Copy out the records line for line, starting at the line containing "Image resolution: width=479" and ending at the line containing "Action: point(91,197)", with both of those lines included.

───── Dataset entries ─────

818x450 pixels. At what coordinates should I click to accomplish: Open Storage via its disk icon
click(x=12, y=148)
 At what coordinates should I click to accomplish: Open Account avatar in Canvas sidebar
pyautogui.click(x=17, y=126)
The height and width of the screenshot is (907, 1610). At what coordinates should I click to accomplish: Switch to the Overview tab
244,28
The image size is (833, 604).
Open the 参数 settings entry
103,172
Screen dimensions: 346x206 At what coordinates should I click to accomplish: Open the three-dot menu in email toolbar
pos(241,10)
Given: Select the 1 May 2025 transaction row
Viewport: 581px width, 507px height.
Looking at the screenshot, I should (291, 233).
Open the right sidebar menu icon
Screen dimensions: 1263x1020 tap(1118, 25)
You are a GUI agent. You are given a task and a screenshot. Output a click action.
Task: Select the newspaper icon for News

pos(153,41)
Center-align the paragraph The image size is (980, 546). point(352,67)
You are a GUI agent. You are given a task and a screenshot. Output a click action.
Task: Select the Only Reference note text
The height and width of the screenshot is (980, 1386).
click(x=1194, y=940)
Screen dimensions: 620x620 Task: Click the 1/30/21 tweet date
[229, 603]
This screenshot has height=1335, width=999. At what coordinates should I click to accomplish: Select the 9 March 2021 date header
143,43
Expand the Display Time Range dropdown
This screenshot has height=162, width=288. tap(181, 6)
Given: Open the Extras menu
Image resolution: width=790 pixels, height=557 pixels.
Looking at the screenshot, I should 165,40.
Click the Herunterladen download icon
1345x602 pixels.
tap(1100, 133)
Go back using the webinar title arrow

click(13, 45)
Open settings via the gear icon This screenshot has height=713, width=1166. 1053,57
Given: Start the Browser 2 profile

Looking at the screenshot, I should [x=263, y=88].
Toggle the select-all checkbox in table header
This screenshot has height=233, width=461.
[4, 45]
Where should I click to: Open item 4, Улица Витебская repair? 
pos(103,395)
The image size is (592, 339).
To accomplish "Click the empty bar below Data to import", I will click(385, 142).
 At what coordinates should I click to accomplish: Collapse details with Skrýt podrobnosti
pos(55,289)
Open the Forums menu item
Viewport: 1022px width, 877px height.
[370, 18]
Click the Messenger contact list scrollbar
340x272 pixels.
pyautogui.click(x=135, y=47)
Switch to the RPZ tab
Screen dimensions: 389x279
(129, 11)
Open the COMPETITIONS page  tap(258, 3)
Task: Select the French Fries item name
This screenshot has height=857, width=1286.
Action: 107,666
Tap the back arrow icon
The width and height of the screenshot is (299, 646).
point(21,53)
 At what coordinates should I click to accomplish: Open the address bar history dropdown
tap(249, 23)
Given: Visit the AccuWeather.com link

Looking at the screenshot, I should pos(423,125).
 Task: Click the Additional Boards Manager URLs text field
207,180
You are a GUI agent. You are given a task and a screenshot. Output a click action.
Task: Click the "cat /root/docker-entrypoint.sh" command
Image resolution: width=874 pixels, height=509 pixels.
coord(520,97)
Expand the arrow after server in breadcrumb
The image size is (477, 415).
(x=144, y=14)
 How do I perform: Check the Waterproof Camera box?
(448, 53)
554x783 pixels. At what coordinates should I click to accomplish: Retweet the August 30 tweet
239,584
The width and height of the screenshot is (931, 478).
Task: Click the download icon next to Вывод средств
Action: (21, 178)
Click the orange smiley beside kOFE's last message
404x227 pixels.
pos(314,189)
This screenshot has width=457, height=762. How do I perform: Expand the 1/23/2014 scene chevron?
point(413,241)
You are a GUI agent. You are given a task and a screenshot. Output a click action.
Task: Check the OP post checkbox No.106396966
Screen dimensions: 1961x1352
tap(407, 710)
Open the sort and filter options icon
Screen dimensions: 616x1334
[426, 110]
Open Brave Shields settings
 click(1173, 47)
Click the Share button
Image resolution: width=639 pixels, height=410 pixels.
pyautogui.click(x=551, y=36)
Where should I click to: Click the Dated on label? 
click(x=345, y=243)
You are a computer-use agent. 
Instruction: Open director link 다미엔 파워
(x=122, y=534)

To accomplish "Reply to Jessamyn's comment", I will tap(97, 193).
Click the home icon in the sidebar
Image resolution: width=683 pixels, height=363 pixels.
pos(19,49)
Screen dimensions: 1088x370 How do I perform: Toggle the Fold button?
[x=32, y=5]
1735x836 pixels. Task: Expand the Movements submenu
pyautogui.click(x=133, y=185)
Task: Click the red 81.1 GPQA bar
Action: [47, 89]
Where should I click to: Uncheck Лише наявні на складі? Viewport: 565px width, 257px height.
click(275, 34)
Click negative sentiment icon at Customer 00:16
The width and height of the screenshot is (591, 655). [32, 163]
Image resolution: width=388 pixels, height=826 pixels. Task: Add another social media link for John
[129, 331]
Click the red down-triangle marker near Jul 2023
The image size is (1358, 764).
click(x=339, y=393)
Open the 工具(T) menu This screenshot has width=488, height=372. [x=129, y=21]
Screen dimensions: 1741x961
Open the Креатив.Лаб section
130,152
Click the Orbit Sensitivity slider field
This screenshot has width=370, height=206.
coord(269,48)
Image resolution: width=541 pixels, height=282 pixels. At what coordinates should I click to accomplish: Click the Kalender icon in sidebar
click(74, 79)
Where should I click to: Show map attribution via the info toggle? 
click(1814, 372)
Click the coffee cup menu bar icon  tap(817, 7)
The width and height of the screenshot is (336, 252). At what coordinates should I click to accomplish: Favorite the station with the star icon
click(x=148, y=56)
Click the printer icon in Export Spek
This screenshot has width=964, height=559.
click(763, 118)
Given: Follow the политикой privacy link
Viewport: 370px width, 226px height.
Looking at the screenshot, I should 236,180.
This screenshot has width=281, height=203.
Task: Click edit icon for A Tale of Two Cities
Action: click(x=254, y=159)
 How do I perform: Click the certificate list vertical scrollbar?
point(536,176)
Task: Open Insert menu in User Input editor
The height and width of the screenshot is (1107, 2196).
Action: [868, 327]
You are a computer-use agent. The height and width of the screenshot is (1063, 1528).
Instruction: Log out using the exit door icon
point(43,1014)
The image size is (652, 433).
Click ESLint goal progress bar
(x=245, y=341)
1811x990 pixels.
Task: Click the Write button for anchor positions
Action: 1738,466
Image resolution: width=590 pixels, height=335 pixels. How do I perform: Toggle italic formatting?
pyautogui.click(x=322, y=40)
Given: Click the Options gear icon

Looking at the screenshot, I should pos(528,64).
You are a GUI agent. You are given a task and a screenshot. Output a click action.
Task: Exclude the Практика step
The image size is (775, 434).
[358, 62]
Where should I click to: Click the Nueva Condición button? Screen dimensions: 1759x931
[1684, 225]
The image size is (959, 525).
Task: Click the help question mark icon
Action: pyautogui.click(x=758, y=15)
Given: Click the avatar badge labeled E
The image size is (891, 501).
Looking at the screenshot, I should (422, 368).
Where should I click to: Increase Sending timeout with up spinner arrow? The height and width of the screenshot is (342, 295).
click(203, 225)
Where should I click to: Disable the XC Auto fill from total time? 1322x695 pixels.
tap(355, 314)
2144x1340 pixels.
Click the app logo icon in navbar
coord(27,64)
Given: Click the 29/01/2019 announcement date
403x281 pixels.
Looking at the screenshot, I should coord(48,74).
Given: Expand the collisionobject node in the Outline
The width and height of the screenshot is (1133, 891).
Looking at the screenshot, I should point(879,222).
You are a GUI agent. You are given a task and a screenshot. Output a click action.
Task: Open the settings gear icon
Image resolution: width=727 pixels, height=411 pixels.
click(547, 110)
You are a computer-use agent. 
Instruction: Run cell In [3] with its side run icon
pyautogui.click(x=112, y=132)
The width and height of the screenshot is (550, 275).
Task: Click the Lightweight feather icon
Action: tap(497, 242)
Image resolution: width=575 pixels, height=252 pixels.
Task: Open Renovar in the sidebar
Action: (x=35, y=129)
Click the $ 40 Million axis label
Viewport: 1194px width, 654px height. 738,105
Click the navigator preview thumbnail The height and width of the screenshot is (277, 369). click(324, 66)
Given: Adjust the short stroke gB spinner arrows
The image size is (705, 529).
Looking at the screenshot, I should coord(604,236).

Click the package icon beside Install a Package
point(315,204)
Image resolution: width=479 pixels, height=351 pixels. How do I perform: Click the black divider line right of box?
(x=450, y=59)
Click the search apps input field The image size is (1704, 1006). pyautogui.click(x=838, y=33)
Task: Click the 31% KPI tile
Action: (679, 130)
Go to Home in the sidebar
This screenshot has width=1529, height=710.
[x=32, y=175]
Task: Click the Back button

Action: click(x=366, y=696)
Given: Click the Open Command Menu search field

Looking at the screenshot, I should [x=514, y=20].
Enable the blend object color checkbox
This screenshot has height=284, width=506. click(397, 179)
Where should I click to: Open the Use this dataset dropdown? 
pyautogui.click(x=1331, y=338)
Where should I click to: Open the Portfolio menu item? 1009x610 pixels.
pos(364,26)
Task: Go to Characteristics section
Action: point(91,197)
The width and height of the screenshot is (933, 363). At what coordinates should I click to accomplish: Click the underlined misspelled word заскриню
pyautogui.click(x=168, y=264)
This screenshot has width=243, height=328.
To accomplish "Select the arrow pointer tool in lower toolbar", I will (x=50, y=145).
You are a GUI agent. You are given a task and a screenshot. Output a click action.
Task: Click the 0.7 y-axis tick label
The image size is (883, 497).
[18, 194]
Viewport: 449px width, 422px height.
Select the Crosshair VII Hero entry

─────

- The output:
Image resolution: width=479 pixels, height=351 pixels. How do I perform: Click the black divider line right of box?
(x=450, y=59)
Click the search apps input field The image size is (1704, 1006). pyautogui.click(x=838, y=33)
Task: Click the 31% KPI tile
Action: (679, 130)
Go to Home in the sidebar
This screenshot has width=1529, height=710.
[x=32, y=175]
Task: Click the Back button

Action: click(x=366, y=696)
Given: Click the Open Command Menu search field

Looking at the screenshot, I should [x=514, y=20].
Enable the blend object color checkbox
This screenshot has height=284, width=506. click(397, 179)
Where should I click to: Open the Use this dataset dropdown? 
pyautogui.click(x=1331, y=338)
Where should I click to: Open the Portfolio menu item? 1009x610 pixels.
pos(364,26)
Task: Go to Characteristics section
Action: point(91,197)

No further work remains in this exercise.